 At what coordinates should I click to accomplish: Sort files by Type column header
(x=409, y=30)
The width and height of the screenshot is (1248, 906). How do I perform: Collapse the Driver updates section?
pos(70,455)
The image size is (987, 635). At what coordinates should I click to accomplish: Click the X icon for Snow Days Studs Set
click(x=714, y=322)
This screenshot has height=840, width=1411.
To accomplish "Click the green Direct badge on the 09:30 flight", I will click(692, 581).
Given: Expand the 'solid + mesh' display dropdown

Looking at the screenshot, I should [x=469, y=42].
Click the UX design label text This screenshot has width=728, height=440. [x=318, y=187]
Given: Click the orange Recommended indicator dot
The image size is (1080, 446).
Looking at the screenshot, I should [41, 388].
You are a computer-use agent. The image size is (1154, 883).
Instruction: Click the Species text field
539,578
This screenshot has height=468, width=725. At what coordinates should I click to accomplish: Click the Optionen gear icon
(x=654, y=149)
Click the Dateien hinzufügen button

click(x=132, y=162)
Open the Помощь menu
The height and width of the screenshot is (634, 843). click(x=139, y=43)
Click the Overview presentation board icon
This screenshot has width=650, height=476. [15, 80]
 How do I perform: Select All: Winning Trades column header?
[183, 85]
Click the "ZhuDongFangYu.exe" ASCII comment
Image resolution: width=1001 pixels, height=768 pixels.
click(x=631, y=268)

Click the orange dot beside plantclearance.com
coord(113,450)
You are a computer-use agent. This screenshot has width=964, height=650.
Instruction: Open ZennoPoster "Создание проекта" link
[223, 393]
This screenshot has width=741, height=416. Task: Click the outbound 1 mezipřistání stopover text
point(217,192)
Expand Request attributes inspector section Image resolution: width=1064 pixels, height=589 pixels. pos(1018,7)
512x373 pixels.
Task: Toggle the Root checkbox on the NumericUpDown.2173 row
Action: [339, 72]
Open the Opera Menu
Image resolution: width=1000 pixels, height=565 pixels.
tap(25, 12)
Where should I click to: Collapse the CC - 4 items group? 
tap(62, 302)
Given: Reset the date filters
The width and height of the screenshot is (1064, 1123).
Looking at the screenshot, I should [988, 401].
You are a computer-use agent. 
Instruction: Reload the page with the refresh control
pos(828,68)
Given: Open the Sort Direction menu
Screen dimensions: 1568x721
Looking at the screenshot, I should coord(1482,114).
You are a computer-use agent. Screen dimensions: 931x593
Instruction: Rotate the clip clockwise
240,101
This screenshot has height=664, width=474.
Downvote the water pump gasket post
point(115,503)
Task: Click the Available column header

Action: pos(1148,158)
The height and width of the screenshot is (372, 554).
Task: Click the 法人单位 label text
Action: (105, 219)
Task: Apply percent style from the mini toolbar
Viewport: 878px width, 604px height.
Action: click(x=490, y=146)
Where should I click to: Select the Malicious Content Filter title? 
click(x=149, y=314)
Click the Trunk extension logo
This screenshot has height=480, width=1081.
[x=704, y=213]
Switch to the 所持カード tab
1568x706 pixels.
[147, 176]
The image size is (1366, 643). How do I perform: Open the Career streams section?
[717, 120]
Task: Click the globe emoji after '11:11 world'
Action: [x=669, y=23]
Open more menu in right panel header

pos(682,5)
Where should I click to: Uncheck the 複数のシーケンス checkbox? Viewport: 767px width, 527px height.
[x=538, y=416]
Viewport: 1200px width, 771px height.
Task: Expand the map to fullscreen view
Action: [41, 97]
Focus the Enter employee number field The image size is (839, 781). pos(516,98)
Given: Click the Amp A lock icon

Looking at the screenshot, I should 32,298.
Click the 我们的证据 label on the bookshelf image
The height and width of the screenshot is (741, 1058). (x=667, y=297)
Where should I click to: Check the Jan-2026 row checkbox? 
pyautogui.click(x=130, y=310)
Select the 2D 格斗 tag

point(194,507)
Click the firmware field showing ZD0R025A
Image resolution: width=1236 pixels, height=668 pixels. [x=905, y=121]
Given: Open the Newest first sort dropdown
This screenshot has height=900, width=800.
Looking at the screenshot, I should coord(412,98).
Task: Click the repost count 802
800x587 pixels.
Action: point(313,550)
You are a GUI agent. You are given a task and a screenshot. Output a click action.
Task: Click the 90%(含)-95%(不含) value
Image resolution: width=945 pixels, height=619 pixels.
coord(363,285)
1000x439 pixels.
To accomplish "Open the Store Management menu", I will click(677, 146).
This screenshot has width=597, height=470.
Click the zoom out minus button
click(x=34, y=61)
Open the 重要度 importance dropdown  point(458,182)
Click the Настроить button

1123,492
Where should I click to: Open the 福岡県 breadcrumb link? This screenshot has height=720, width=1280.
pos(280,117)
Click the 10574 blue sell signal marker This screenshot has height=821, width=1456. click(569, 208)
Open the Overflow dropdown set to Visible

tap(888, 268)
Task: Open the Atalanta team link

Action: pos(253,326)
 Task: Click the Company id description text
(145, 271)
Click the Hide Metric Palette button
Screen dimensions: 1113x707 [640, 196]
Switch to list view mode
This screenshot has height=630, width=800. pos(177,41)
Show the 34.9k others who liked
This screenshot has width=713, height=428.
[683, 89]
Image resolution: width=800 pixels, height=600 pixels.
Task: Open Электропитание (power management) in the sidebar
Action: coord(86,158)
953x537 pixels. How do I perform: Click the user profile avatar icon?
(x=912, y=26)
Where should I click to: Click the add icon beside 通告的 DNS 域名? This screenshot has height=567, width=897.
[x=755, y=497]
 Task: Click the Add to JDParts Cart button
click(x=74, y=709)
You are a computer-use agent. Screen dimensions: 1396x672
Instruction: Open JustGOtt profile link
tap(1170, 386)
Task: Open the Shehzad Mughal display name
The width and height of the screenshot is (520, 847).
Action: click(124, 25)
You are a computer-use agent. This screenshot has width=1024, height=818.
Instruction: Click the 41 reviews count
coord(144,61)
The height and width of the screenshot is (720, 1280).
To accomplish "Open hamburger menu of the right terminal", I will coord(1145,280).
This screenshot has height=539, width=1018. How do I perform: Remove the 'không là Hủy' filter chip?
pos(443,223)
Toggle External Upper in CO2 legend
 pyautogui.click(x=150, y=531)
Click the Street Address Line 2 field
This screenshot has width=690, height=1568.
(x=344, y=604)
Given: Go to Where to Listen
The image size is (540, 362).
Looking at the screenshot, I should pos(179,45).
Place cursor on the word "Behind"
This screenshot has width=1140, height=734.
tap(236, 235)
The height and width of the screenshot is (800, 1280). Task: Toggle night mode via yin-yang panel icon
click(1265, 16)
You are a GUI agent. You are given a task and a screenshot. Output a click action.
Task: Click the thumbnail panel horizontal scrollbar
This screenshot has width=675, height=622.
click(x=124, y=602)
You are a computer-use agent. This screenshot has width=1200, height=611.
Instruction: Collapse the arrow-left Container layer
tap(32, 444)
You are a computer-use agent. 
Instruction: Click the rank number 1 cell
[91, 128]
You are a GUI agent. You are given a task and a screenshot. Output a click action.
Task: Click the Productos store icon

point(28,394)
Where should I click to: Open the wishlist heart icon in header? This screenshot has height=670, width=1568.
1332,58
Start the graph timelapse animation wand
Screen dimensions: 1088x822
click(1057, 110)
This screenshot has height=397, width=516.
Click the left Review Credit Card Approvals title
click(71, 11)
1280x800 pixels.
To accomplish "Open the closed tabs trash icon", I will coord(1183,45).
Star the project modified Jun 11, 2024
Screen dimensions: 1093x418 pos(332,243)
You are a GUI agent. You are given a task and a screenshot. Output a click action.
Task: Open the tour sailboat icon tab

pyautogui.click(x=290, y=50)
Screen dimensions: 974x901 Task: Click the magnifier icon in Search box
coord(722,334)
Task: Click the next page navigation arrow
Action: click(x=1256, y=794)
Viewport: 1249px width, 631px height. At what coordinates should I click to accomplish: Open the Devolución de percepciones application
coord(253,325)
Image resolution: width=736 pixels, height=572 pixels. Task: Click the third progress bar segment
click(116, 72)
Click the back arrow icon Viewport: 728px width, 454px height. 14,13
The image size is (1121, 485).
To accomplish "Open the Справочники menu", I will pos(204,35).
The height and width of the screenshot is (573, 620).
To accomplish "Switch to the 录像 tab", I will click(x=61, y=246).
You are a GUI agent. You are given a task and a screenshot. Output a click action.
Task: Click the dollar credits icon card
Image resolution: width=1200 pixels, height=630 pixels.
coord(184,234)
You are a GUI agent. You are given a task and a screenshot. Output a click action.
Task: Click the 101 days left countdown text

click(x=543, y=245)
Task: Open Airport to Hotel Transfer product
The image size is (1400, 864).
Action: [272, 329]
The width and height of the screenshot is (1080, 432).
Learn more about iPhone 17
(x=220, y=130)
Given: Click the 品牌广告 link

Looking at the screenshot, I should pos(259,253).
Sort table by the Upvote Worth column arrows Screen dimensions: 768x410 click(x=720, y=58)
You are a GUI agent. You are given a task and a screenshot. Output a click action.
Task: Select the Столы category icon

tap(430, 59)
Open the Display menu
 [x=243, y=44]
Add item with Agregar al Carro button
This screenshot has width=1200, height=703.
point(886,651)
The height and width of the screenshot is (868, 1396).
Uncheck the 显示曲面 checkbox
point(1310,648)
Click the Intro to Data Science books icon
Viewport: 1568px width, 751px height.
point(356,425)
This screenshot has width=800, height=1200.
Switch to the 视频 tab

----

Your objective: Write out exactly the lines from the one containing "Task: Select the Столы category icon" through the end of the data, both included. Add nothing else.

Finished task:
Task: Select the Столы category icon

tap(430, 59)
Open the Display menu
 [x=243, y=44]
Add item with Agregar al Carro button
This screenshot has width=1200, height=703.
point(886,651)
The height and width of the screenshot is (868, 1396).
Uncheck the 显示曲面 checkbox
point(1310,648)
Click the Intro to Data Science books icon
Viewport: 1568px width, 751px height.
point(356,425)
This screenshot has width=800, height=1200.
Switch to the 视频 tab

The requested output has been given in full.